Ese primer libro de ficción –Vudú urbano–, un texto a esta altura de culto con ese narrador que es una suerte de flâneur que captura escenas callejeras, fue publicado en 1985. Entonces ya había filmado varias películas como Puntos suspensivos (1971) y La guerra de un solo hombre (1981), entre otras. ¿Por qué postergó la escritura, la literatura? ¿Había una tensión entre vida y literatura? ¿Por qué esa “tensión” no se daba entre vida y cine? “Había miedo, falta de confianza en mí mismo, que con los años se va perdiendo, como también se pierden las ilusiones”, dice Cozarinsky a Página/12. “Tensión, lo dije a menudo, hay entre las ganas de estar solo y en silencio, es decir escribiendo, y el gusto por estar rodeado y peleando, es decir hacer cine.”
–¿Qué significa ser Profesor Honorario de la Untref?

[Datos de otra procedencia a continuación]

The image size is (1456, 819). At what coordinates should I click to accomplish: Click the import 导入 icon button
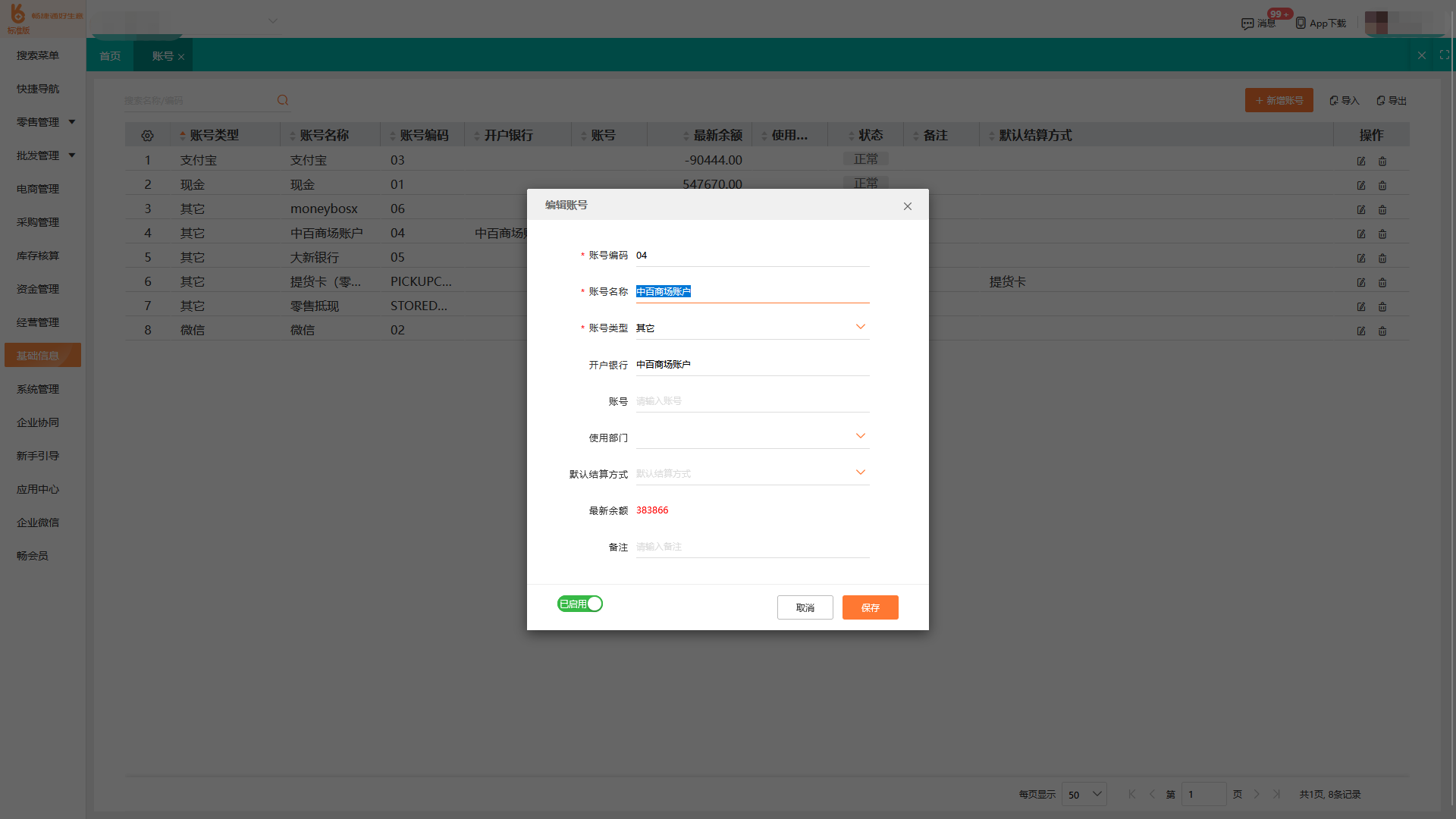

–Lo siento como un simple gesto de amistad. Me cayó bien, de entrada, la atención a las disciplinas humanistas, a la creación artística, a iniciativas como la de una universidad virtual, algo volcado hacia el futuro de las nuevas formas de conocimiento, y al mismo tiempo la creación del Museo de la Inmigración en el viejo Hotel de Inmigrantes: un gesto de reconocimiento, que llega en el momento más necesario, a lo que la Argentina actual debe a quienes vinieron a formar el país. Además, que Aníbal Jozami, rector de la Untref, sea coleccionista de arte me hizo entender inmediatamente que esta no es una universidad dedicada a formar empresarios.

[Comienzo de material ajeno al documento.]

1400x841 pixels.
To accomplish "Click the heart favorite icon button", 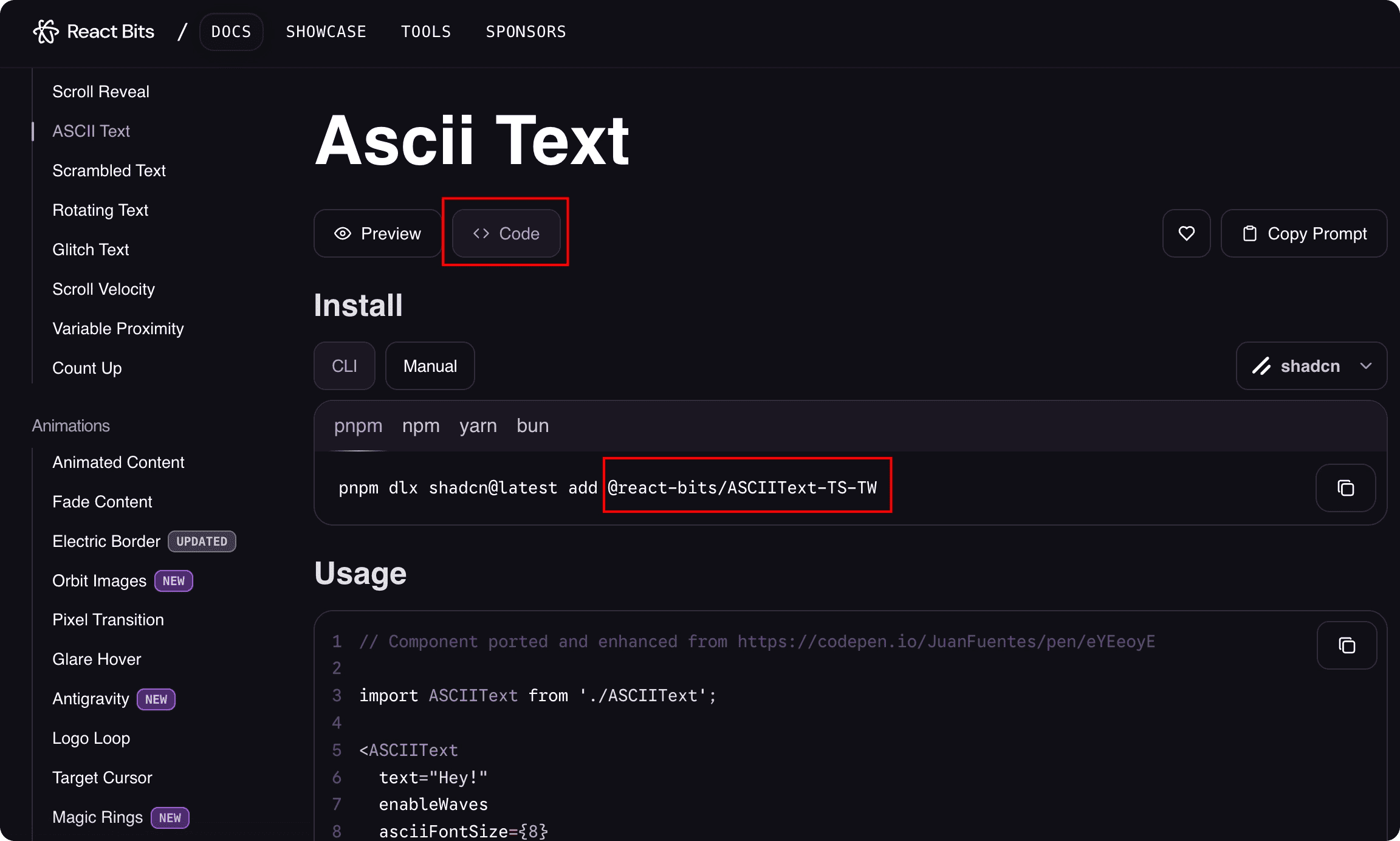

–¿Por qué decidió donar su biblioteca a la universidad? ¿Le costó despegarse de sus libros, aquellos que lo formaron y acompañaron?
–Estoy donando, gradualmente, una parte de mi biblioteca. A mi edad ya sé que hay libros que no volveré a leer, y otros que van a acompañarme hasta el final. Envié desde París cuarenta cajas y de los miles de volúmenes que tengo en Buenos Aires han ido otras tantas. Pienso que me quedaré, finalmente, con unos cientos, no muchos. Los otros estarán en la biblioteca céntrica de la Untref de modo que, si sintiera la necesidad, podré ir a consultarlos sin dificultad.
–¿Es un lector que deja marcas, que subraya, que hace signos, corchetes, círculos, rectángulos, anotaciones al margen o al pie de las páginas?
–Depende de que el libro me interpele como para marcar, subrayar, incluso comentar. Muchos volúmenes leídos están vírgenes de toda intervención.
–¿Qué libros lo hicieron escritor o le contagiaron el gusto por la escritura, por imaginar que era posible escribir sus propias historias?
–Es difícil saberlo. Diría que al final de la infancia, La isla del tesoro de (Robert Louis) Stevenson, en la primera adolescencia Martin Eden de Jack London. A los 13 años me sacudió La metamorfosis y entré en (Franz) Kafka. A los 15 descubrí a Borges y gracias a él que se podía escribir en castellano sin pomposidad ni folklorismo.
–Aunque nunca integró el grupo Sur, merodeaba por esos pagos o, como dijo Alan Pauls, fue el “ala chingada de grupo Sur”, ¿no?
–La frase de Alan es genial, pero no sé si es exacta porque, como decís, nunca pertenecí a Sur ni a ningún otro grupo. A lo sumo estuve de visita.
–¿Es verdad que trabajó con Borges? ¿Se animó a mostrarle algo de lo que escribía?
–A Borges lo conocí en las librerías de la calle Viamonte, cuando la vieja facultad de Filosofía y Letras estaba allí. El solía quedarse a charlar con María Rosa Vaccaro, la dueña de Letras, y yo los escuchaba. Más tarde lo vi a menudo en lo de (Adolfo) Bioy Casares, cuando me hice amigo de Bioy y de Silvina. No diría que “trabajé” con él aunque fui a sus clases, tan poco didácticas, más bien conversación entre amigos. Nunca me hubiera atrevido a mostrarle algo de lo que escribía. Ni a él ni a nadie, eran años en que estaba paralizado por el miedo a publicar.
Cozarinsky se fue a vivir a Francia en 1974, cuando la triple A mataba a mansalva. En París no tenía planificado hacer vida académica, pero se anotó en los cursos de Roland Barthes. “De Barthes me conmovió el lado literario reprimido por la hegemonía teórica francesa de su época, y ver cómo se fue liberando de ésta para darles permiso de expresión a sus sentimientos a partir de Fragmentos de un discurso amoroso”, recuerda el escritor.
–¿Está escribiendo algo?
–Sí. De qué se trata me voy a enterar cuando lo termine. Hay una novela y un ensayo. Me llevan más de lo que yo los llevo.